::: TASK DATA :::

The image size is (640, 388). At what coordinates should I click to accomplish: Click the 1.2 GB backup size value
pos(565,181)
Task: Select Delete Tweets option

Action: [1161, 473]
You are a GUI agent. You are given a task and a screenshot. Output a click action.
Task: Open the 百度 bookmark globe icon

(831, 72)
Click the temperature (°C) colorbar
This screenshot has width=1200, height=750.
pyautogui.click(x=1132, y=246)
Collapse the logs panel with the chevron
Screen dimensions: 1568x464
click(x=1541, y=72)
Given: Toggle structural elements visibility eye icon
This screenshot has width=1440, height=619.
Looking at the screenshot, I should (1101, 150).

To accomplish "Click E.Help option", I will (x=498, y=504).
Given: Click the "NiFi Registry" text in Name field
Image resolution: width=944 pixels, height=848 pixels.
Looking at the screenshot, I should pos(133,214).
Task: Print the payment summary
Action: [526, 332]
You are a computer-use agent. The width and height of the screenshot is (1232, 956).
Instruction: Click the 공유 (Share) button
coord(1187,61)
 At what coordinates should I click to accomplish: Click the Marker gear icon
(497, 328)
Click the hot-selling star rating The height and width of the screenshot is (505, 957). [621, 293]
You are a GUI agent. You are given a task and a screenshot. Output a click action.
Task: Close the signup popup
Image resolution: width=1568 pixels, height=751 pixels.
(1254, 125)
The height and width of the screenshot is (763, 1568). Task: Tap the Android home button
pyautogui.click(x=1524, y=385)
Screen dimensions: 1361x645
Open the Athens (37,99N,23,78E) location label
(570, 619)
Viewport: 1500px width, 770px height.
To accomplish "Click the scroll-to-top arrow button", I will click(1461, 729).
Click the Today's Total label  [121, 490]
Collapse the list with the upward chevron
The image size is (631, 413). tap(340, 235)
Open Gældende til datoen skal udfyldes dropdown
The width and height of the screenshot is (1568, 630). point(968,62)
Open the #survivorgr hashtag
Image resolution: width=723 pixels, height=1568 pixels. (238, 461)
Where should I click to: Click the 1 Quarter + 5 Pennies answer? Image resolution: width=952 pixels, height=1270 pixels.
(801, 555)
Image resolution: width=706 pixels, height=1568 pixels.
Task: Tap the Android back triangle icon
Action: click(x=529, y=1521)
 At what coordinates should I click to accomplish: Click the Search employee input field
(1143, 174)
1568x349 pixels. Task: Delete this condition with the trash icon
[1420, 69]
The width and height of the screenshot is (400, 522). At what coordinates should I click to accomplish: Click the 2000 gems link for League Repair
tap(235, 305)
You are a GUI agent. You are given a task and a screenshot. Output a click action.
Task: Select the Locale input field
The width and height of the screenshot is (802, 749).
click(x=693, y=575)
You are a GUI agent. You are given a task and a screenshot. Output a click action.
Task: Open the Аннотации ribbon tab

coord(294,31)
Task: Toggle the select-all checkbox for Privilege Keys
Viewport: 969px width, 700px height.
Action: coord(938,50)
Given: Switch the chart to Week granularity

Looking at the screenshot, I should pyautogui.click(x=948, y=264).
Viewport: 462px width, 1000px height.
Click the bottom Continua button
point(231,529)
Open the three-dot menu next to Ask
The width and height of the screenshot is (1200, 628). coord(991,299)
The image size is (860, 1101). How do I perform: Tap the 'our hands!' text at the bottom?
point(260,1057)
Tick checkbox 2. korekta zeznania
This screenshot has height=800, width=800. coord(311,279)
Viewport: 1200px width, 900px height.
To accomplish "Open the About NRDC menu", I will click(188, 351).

:::

▶ _YOUR INSTRUCTIONS_
Your response must consist of the entries, reproduced exactly.

▶ _YOUR SOLUTION_
The image size is (640, 388). At what coordinates should I click to accomplish: Click the 1.2 GB backup size value
pos(565,181)
Task: Select Delete Tweets option

Action: [1161, 473]
You are a GUI agent. You are given a task and a screenshot. Output a click action.
Task: Open the 百度 bookmark globe icon

(831, 72)
Click the temperature (°C) colorbar
This screenshot has width=1200, height=750.
pyautogui.click(x=1132, y=246)
Collapse the logs panel with the chevron
Screen dimensions: 1568x464
click(x=1541, y=72)
Given: Toggle structural elements visibility eye icon
This screenshot has width=1440, height=619.
Looking at the screenshot, I should (1101, 150).

To accomplish "Click E.Help option", I will (x=498, y=504).
Given: Click the "NiFi Registry" text in Name field
Image resolution: width=944 pixels, height=848 pixels.
Looking at the screenshot, I should pos(133,214).
Task: Print the payment summary
Action: [526, 332]
You are a computer-use agent. The width and height of the screenshot is (1232, 956).
Instruction: Click the 공유 (Share) button
coord(1187,61)
 At what coordinates should I click to accomplish: Click the Marker gear icon
(497, 328)
Click the hot-selling star rating The height and width of the screenshot is (505, 957). [621, 293]
You are a GUI agent. You are given a task and a screenshot. Output a click action.
Task: Close the signup popup
Image resolution: width=1568 pixels, height=751 pixels.
(1254, 125)
The height and width of the screenshot is (763, 1568). Task: Tap the Android home button
pyautogui.click(x=1524, y=385)
Screen dimensions: 1361x645
Open the Athens (37,99N,23,78E) location label
(570, 619)
Viewport: 1500px width, 770px height.
To accomplish "Click the scroll-to-top arrow button", I will click(1461, 729).
Click the Today's Total label  [121, 490]
Collapse the list with the upward chevron
The image size is (631, 413). tap(340, 235)
Open Gældende til datoen skal udfyldes dropdown
The width and height of the screenshot is (1568, 630). point(968,62)
Open the #survivorgr hashtag
Image resolution: width=723 pixels, height=1568 pixels. (238, 461)
Where should I click to: Click the 1 Quarter + 5 Pennies answer? Image resolution: width=952 pixels, height=1270 pixels.
(801, 555)
Image resolution: width=706 pixels, height=1568 pixels.
Task: Tap the Android back triangle icon
Action: click(x=529, y=1521)
 At what coordinates should I click to accomplish: Click the Search employee input field
(1143, 174)
1568x349 pixels. Task: Delete this condition with the trash icon
[1420, 69]
The width and height of the screenshot is (400, 522). At what coordinates should I click to accomplish: Click the 2000 gems link for League Repair
tap(235, 305)
You are a GUI agent. You are given a task and a screenshot. Output a click action.
Task: Select the Locale input field
The width and height of the screenshot is (802, 749).
click(x=693, y=575)
You are a GUI agent. You are given a task and a screenshot. Output a click action.
Task: Open the Аннотации ribbon tab

coord(294,31)
Task: Toggle the select-all checkbox for Privilege Keys
Viewport: 969px width, 700px height.
Action: coord(938,50)
Given: Switch the chart to Week granularity

Looking at the screenshot, I should pyautogui.click(x=948, y=264).
Viewport: 462px width, 1000px height.
Click the bottom Continua button
point(231,529)
Open the three-dot menu next to Ask
The width and height of the screenshot is (1200, 628). coord(991,299)
The image size is (860, 1101). How do I perform: Tap the 'our hands!' text at the bottom?
point(260,1057)
Tick checkbox 2. korekta zeznania
This screenshot has height=800, width=800. coord(311,279)
Viewport: 1200px width, 900px height.
To accomplish "Open the About NRDC menu", I will click(188, 351).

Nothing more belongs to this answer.